- **EXTRAIT FOURNI**:
┌──
Le foncier divise et les exemples sont légion au Burkina Faso. À Garghin, quartier situé dans l’arrondissement n°12 de Ouagadougou, les résidents de la zone à habitats spontanés et les autorités n’ont apparemment pas trouvé la solution à leur crise qui date de 2009. En tout cas, c’est ce qui ressort des explications sur la situation.
L’on se rappelle encore cette « chaude matinée » du samedi 13 avril 2019 à Garghin, quartier situé dans l’arrondissement n°12 de Ouagadougou. Ce jour-là, dès 5h du matin, les résidents de la zone à habitats spontanés (communément appelée non-lotie) étaient sur la voie pour empêcher l’accès dudit quartier aux gendarmes qui venaient pour les déloger. Ainsi, la Route nationale n°6 était bloquée. Suite à l’intervention des autorités compétentes, notamment le maire de l’arrondissement 12 et les ministres de la Sécurité et de l’Habitat, la situation a été calmée.
└──
- **OBJECTIF ÉNONCÉ A**:
Présentez en tableau Markdown, avec les colonnes « Numéro » et « Contenu de la ligne », les lignes des données fournies, en commençant par celle qui contient « The image size is (840, 1428). » et en terminant par celle qui contient « Action: click(420, 1080) ». Omettez les lignes vides et laissez les images hors de la réponse.

- **DONNÉES FOURNIES**:
┌──
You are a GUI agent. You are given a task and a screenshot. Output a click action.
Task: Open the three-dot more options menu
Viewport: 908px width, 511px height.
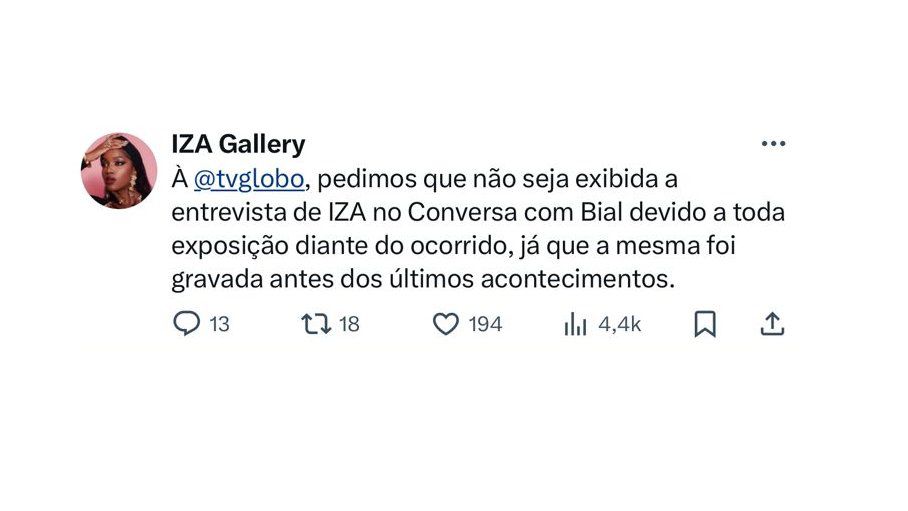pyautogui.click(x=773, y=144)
└──
┌──
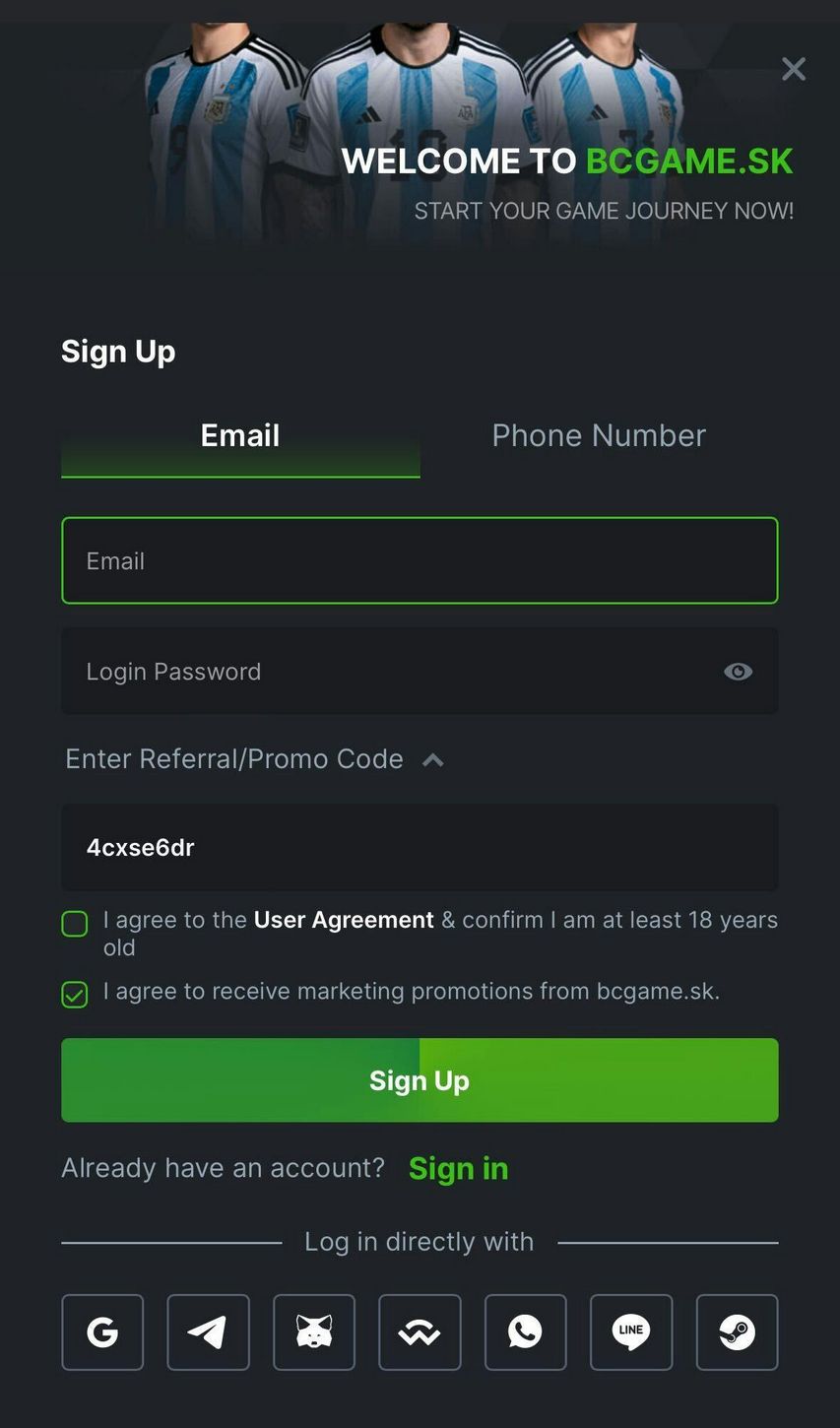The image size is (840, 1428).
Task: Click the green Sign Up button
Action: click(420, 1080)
└──
- **OBJECTIF ÉNONCÉ B**:
D'après l'extrait sur le conflit foncier à Garghin, quelle route était bloquée le samedi 13 avril 2019 ?

- **RÉSULTAT ATTENDU A**:
| Numéro | Contenu de la ligne |
|---|---|
| 1 | The image size is (840, 1428). |
| 2 | Task: Click the green Sign Up button |
| 3 | Action: click(420, 1080) |

- **RÉSULTAT ATTENDU B**:
La Route nationale n°6.